Any clause that conflicts with federal or state law is generally unenforceable even if you sign it. Still, removing problematic language before you sign is far simpler than fighting it later.

Appealing Denials and Discharge Rights

Medicaid Denial Appeals

If your Medicaid application is denied, you have the right to request a fair hearing — an administrative review where you can present evidence and argue your case.8Medicaid.gov. Understanding Medicaid Fair Hearings The deadline to request a hearing varies by state, typically between 30 and 90 days from the date of the denial notice. Your denial letter will include specific instructions on how to file. If you request a hearing quickly enough — generally before the effective date of the action — you may be able to continue receiving benefits while the appeal is pending.

Involuntary Discharge Protections

Once you are admitted, a nursing home cannot simply remove you without cause.
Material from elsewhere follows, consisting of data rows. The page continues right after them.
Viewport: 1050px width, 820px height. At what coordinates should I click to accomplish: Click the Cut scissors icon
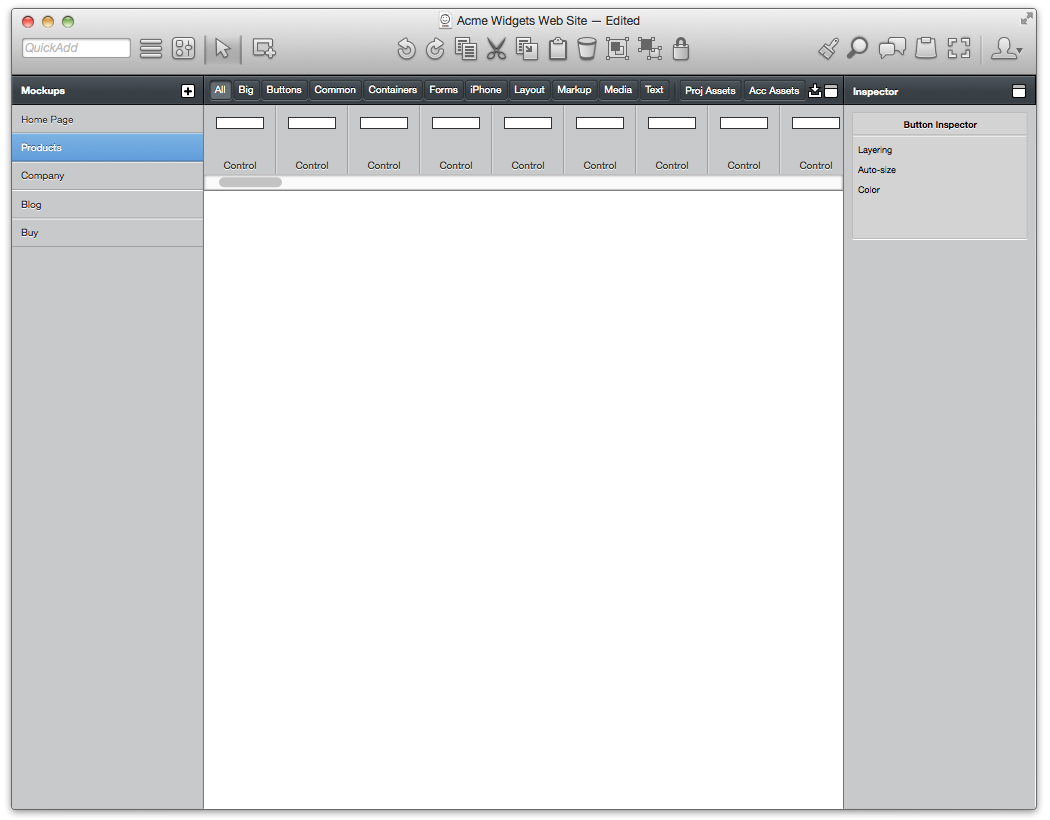[x=496, y=48]
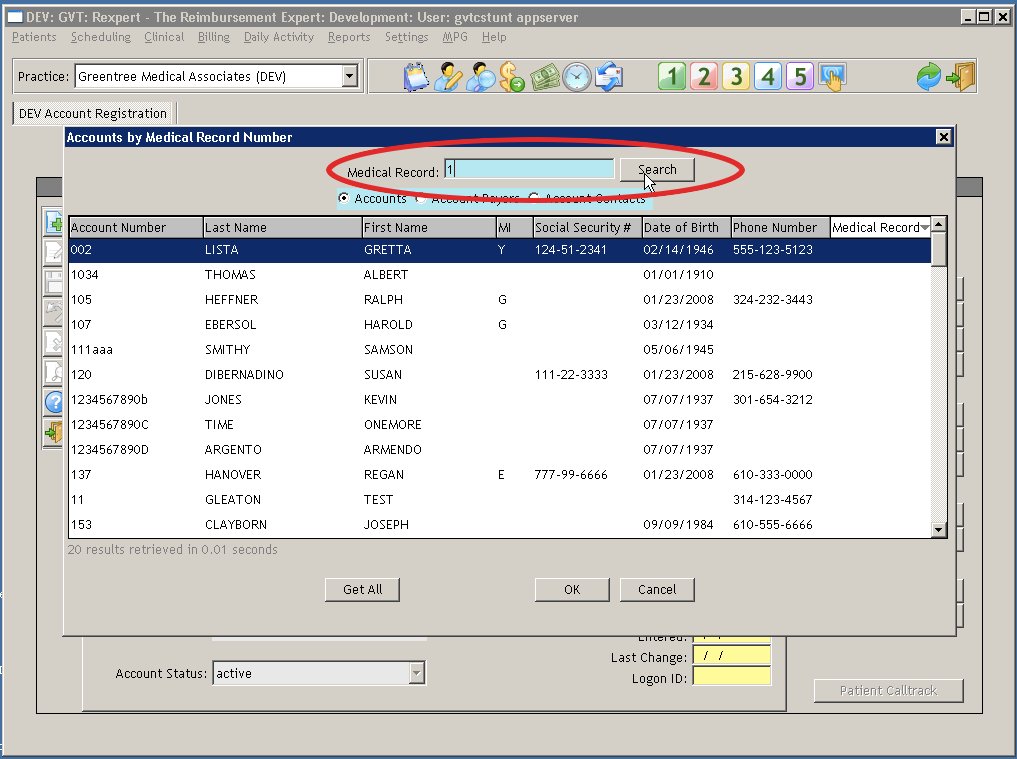Image resolution: width=1017 pixels, height=759 pixels.
Task: Open the Reports menu
Action: coord(349,37)

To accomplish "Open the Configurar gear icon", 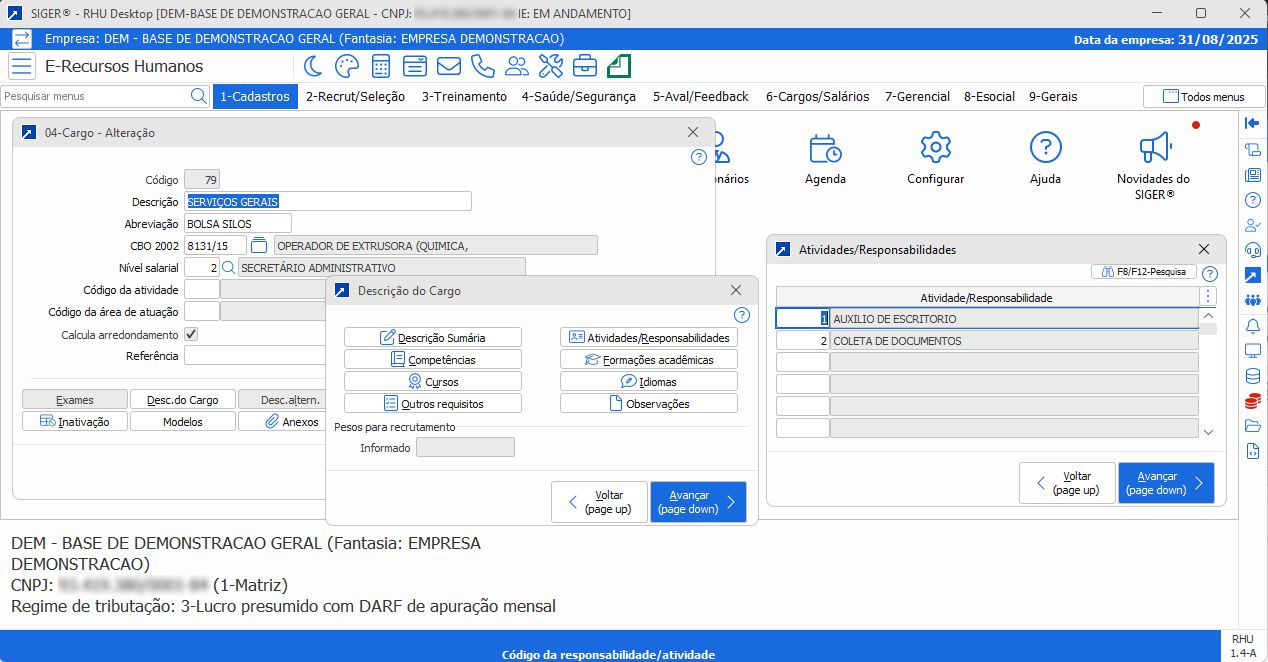I will point(935,149).
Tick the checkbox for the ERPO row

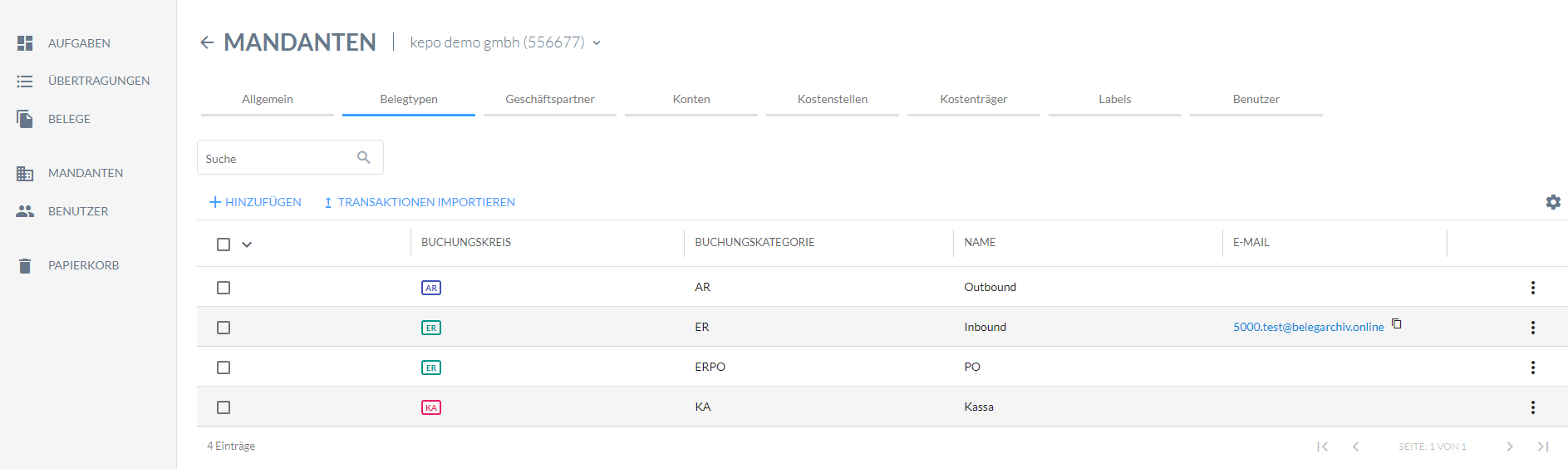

Federal law limits involuntary discharges to a short list of reasons:

  • The facility can no longer provide the care you need.
  • Your health has improved enough that nursing home care is no longer necessary.
  • Your continued stay endangers the safety of others.
  • You have failed to pay for care.
  • The facility is closing.

The facility must give you and your family written notice at least 30 days before the planned discharge.7eCFR. 42 CFR 483.15 – Admission, Transfer, and Discharge Rights That notice must include the reason for the discharge, the effective date, your right to appeal, and contact information for the state’s long-term care ombudsman. You can challenge an involuntary discharge through the same fair hearing process used for Medicaid denials.

Tax Deductions for Nursing Home Care

Nursing home costs may be deductible as a medical expense on your federal tax return if the primary reason for the stay is medical care. When the stay is medically necessary, the full cost — including room and board — qualifies as a deductible medical expense.9Internal Revenue Service. Medical, Nursing Home, Special Care Expenses If the stay is primarily for personal or custodial reasons rather than medical ones, only the portion attributable to actual medical care is deductible — not meals or lodging.

To claim the deduction, you must itemize on Schedule A. Only medical expenses that exceed 7.5 percent of your adjusted gross income are deductible.9Internal Revenue Service. Medical, Nursing Home, Special Care Expenses Given that nursing home costs often run over $100,000 a year, many families easily clear that threshold.

If you carry a qualified long-term care insurance policy, the premiums may also count toward your medical expense deduction, up to age-based limits that are adjusted annually. For 2026, the maximum deductible premium ranges from $500 for someone age 40 or younger to $6,200 for someone over 70.